In North Kurdistan (Turkey), Selahattin Demirtaş managed to present a successful example of Kurdish politics which led to 80 seats in the Turkish parliament in the 2015 elections. It was once unimaginable that Turks may one day vote for a Kurd for president.  This historical success by Demirtaş definitely deserves years of study and research. But it was all short-lived and the PKK is responsible.

The PKK resumed and stepped up its guerrilla attacks in Turkey at a time when Demirtaş had just rocked Turkey with his victory and brought Kurds to the heart of the government. The cost was a staggering loss for HDP in the rerun elections.

Kurdish parties from East Kurdistan (Iran) might be hoping for a US attack on Iran, especially now that Trump has a new national security team and a new Secretary of State. The US might at some point strike Iran's proxies in Iraq, Syria and Lebanon, in which case these Kurdish parties could only sit and be onlookers.


What's next for the Kurds?


First: in this new era Kurds should quit the idea of armed struggle whether against Turkey, Iraq or Iran. It is now clear that the international community doesn’t tolerate any change to borders and a new state at this stage seems impossible, especially by military means. The Kurds need to find common ground with these countries, especially economically. We all saw Kurdistan Region's economic boom during its good ties with Turkey. There was talk of turning Erbil into a second Dubai. But in the end, the Kurdistan Region changed from being a semi-state to a weak region controlled at Baghdad's mercy. 

Second: Rather than expand, Kurds should work to protect what they've so far achieved.
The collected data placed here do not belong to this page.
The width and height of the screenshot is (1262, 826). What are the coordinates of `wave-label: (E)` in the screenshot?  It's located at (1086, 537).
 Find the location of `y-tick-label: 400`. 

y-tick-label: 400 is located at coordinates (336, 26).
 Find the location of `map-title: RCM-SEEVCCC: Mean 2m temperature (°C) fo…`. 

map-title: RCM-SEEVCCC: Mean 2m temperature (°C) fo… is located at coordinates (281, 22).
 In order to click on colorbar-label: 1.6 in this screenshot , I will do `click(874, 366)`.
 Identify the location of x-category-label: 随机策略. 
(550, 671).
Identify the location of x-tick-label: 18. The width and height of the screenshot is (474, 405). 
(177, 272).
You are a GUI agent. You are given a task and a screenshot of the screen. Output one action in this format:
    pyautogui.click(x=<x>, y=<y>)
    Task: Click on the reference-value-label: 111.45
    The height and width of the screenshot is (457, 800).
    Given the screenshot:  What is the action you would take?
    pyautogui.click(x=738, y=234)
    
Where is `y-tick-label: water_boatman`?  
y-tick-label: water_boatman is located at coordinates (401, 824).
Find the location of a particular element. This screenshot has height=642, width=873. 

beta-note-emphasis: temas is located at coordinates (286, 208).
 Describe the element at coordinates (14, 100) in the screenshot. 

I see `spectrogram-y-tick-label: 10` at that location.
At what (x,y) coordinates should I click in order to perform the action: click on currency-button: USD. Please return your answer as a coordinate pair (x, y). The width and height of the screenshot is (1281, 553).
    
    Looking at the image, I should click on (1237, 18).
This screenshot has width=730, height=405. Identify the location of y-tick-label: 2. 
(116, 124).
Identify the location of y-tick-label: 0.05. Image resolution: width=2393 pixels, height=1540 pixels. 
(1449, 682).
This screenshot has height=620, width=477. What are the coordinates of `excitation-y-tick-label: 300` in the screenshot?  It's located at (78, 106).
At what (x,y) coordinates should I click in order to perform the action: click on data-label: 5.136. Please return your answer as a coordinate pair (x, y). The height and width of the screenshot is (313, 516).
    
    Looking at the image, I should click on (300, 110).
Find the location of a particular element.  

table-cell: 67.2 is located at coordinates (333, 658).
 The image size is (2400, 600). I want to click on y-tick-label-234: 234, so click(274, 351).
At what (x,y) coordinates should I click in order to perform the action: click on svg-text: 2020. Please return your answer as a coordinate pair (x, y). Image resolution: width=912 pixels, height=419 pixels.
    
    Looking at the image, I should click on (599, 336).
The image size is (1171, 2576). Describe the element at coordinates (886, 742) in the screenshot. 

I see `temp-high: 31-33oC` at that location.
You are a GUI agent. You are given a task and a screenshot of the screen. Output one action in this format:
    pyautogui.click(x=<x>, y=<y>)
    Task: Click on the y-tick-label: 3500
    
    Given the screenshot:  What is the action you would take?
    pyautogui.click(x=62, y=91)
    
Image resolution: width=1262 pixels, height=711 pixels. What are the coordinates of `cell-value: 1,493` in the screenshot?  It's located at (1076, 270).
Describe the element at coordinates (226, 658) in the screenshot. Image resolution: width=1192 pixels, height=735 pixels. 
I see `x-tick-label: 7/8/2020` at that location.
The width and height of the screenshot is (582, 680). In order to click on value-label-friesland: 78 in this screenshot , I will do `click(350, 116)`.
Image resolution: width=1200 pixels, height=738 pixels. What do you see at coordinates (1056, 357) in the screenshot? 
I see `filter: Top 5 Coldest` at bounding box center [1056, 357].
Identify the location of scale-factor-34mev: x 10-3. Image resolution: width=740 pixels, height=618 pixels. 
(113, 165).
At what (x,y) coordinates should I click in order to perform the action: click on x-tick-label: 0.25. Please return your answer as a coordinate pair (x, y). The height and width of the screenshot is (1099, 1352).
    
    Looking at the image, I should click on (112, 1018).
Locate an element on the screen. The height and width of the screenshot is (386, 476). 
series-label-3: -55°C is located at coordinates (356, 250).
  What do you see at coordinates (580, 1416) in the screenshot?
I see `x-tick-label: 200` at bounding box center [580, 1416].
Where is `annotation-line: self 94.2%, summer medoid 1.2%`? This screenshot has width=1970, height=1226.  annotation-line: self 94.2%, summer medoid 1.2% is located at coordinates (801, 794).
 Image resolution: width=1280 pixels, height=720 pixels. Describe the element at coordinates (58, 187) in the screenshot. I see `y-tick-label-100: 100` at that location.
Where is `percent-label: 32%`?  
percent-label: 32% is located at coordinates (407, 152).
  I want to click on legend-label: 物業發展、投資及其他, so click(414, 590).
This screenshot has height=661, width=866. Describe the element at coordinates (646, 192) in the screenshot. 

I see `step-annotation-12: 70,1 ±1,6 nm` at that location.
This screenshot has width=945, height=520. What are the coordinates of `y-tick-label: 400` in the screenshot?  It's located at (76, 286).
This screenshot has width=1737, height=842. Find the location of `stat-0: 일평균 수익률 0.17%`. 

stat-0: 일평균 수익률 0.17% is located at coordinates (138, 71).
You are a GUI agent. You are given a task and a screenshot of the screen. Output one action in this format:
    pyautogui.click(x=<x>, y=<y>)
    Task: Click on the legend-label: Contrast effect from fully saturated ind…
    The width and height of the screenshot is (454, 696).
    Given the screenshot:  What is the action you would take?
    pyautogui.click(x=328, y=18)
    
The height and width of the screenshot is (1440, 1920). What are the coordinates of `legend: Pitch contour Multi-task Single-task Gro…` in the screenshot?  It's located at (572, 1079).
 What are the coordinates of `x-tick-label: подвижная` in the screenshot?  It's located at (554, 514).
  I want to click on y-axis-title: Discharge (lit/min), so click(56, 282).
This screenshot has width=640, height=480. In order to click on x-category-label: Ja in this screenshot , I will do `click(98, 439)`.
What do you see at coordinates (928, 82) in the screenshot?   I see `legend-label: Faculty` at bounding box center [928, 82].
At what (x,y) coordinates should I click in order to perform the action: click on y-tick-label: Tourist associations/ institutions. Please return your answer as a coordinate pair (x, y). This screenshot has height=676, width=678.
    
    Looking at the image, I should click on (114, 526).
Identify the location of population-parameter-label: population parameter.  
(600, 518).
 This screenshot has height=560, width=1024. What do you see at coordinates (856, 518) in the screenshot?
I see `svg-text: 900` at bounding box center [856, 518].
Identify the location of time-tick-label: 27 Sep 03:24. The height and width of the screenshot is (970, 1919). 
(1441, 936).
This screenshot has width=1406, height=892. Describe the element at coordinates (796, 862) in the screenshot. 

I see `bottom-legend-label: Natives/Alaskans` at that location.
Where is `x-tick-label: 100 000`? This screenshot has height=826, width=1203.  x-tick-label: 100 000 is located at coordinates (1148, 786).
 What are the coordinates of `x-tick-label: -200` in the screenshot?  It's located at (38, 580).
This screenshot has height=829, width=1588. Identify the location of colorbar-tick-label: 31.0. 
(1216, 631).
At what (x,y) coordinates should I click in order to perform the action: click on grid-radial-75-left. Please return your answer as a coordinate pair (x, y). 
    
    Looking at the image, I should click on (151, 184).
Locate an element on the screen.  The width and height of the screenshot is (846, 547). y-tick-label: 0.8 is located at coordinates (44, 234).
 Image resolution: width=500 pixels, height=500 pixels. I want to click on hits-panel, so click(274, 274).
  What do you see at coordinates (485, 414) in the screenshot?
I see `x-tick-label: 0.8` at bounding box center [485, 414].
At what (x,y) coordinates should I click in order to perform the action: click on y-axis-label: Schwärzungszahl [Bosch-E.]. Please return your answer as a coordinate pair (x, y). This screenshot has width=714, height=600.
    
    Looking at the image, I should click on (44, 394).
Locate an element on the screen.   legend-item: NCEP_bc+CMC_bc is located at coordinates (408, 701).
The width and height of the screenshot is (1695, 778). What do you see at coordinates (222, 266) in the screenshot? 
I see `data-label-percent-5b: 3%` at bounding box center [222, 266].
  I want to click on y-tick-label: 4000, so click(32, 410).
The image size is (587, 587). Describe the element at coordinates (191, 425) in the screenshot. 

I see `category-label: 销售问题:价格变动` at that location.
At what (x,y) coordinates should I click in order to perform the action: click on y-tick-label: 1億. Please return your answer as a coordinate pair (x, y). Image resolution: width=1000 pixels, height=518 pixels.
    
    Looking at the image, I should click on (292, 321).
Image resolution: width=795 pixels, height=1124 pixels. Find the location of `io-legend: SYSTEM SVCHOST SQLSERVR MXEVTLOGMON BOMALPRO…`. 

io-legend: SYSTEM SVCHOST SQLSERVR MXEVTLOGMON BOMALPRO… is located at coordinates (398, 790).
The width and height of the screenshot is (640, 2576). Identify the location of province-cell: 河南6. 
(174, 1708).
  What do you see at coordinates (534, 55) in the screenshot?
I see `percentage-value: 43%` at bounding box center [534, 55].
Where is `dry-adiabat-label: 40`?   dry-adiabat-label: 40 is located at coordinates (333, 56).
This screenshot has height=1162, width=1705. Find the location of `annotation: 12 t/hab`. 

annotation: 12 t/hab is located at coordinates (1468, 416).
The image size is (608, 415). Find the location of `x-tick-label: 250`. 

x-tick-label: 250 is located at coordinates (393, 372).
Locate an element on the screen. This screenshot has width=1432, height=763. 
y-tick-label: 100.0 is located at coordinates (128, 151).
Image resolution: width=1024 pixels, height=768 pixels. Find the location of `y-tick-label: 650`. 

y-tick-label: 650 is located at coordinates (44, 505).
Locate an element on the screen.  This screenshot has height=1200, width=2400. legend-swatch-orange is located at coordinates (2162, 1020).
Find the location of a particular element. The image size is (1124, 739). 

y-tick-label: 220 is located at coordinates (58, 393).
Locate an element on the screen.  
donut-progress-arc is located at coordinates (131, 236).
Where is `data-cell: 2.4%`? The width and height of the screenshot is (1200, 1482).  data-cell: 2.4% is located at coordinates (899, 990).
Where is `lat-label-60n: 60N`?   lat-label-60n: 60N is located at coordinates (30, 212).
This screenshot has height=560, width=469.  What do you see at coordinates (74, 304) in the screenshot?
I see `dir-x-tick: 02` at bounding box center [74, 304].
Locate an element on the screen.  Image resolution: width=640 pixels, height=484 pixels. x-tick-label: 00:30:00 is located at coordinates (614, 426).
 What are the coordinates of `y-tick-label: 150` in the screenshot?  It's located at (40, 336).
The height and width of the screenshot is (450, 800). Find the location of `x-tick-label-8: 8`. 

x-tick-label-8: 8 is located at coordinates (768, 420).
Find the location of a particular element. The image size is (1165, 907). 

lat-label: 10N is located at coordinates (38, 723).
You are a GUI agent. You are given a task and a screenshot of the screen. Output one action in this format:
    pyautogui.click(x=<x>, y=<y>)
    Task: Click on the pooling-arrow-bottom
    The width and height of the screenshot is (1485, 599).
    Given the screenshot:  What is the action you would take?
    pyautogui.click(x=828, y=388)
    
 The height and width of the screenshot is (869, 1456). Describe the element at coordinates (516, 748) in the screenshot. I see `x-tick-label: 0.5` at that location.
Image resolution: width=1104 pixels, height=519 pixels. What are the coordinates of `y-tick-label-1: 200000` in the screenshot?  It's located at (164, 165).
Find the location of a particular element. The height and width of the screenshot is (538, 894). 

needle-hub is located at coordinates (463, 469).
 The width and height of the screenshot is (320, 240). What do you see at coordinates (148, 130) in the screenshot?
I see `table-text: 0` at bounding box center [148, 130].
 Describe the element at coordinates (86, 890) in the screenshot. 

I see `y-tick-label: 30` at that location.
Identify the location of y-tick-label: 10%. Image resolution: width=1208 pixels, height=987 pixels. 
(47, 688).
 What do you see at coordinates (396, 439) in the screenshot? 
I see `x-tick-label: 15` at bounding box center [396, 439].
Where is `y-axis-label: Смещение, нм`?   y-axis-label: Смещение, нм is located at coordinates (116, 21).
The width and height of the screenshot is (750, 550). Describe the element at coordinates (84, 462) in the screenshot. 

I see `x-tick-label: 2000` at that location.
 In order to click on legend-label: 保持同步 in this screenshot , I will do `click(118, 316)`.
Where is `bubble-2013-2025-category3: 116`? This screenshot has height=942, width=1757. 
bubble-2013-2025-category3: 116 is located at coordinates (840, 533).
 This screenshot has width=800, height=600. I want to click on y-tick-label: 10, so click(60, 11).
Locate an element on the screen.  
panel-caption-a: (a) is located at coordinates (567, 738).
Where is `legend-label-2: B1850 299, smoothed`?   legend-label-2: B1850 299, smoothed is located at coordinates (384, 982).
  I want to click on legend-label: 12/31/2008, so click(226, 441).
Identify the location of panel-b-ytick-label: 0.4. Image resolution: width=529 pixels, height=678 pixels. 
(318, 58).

Instead of holding a referendum in Kirkuk, the Kurds should have thought of presenting a good model of governance to its people and the international community.

Rojava Kurds should have thought about protecting their cantons, instead of posing a threat to any party or fighting on behalf of the PKK, or arresting members of other Kurdish groups. In North Kurdistan, Demirtaş should have entered the government and not gone from town to town digging trenches for democratic autonomy.

Third: When disaster strikes, instead of learning from it Kurds tend to start a blame game and accuse each other of betrayal and treason. They refuse to take responsibility for and learn from their mistakes.

Now is the time to turn a new page and focusing on protecting what they have. Kirkuk and Afrin are gone. We need to save Erbil, Sulaimani and Qamishli from the same fate. 

Fourth: The Kurdish political elite must shoulder more responsibility and rid themselves of arrogance and populism. Our national losses affect us all not just a specific group or party leader. The KRG and opposition parties should behave rationally and know that provoking regional countries will only do us harm.

Instead of expecting more from the international community, the Kurds need to know where they stand, what they are worth and what they are capable of doing. They should know any move will have major implications. 

In the end, it is democracy and tolerance with a stable economy that will win the Kurds the day.